You should be taking money out at your chosen rate, not depending on how those companies choose to allocate money between dividends vs. buybacks vs. cash piles vs. reinvestment. So treating dividends as reinvested by default makes sense to me.

metacritic12|3 years ago

Exactly -- dividends and share buybacks are nearly the same, but the original paper stripped out the first.

danuker|3 years ago

Dividends aren't enough to cover living expenses.

If you plan to withdraw 4% per year, so you preserve your wealth indefinitely, you're more than 2 percentage points short when the dividend yield is 1.71% [1]

If you want to live solely from dividends, you'll need more than double the capital.

If you want to die with zero [2], it's impossible.

I'd much rather invest in a dividend-accumulating index fund and sell as I please.
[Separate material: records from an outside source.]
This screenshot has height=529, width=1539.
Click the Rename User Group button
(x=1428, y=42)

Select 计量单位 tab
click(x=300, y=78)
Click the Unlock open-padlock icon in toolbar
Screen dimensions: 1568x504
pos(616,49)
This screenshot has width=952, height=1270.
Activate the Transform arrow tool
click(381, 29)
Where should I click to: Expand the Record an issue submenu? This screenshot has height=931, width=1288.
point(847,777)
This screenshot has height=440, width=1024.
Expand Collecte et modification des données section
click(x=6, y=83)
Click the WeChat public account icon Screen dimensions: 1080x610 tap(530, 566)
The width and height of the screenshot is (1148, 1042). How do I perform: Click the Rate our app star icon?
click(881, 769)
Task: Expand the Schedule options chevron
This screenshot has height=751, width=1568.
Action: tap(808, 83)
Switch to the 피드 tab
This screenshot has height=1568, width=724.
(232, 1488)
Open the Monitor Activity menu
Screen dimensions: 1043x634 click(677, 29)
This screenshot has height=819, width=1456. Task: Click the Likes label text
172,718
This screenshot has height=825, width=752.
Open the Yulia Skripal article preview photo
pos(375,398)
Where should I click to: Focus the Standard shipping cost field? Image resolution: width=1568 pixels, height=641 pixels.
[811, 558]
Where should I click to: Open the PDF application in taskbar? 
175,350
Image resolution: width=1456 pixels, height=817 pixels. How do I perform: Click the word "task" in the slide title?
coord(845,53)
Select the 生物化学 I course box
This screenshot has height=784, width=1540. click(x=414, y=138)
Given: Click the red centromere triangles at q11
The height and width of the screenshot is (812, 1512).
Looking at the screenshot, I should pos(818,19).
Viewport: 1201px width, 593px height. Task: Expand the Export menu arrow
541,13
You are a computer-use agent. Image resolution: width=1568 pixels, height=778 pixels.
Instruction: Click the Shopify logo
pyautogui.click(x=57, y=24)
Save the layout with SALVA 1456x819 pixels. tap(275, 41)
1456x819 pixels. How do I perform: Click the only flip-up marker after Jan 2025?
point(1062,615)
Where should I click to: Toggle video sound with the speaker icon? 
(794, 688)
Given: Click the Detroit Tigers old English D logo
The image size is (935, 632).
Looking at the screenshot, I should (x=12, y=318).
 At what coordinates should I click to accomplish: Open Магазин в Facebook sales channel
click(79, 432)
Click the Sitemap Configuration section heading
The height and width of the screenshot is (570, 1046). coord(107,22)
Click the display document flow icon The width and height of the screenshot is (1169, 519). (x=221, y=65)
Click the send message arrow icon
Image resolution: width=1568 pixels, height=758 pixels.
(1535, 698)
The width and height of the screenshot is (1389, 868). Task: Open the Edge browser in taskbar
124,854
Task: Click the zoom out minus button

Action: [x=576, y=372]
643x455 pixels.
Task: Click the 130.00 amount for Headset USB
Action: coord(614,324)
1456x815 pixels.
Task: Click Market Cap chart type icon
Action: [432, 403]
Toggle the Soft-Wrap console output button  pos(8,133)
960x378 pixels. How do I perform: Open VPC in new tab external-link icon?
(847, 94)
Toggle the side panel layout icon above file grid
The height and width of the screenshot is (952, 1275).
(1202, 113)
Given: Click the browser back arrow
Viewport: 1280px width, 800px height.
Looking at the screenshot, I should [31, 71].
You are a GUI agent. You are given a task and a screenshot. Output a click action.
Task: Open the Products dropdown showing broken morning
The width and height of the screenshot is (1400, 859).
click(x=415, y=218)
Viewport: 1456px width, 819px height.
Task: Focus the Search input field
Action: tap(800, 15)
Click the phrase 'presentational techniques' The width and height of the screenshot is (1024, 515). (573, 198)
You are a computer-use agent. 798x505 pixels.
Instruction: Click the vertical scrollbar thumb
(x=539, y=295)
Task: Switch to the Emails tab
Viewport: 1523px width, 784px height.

[1] - https://www.multpl.com/s-p-500-dividend-yield

[2] - https://www.goodreads.com/book/show/52950915-die-with-zero

NovemberWhiskey|3 years ago

You can absolutely die with zero: buy a life annuity and let someone else worry about the problem.

dot1x|3 years ago

Seems like you agree returns would be even worse since you'd take out more than the dividend to survive.

NovemberWhiskey|3 years ago

Why would you exclude part of the total return on an investment? It'd be like ignoring the principal value of a bond because you expect to live on the coupon. Cashflows are cashflows.

dot1x|3 years ago

Because you'd be selling it as you earn it to be able to live on on retirement. In fact, dividends wouldn't even be enough.

hartator|3 years ago

> Once you retire, you don't let dividends reinvest. Makes perfect sense.

You don't let interests from bonds reinvest as well then.

whall6|3 years ago

There are enough “cash cow” securities that maintain a same / similar share price by distributing heavily for this to make sense. The price wouldn’t show the whole story and the cash could go much further over 100 years than just sitting in a bank account.

I don’t know many people that spend 100 years in retirement.

danielmarkbruce|3 years ago

It's not a chart of "how much money does Jonny have".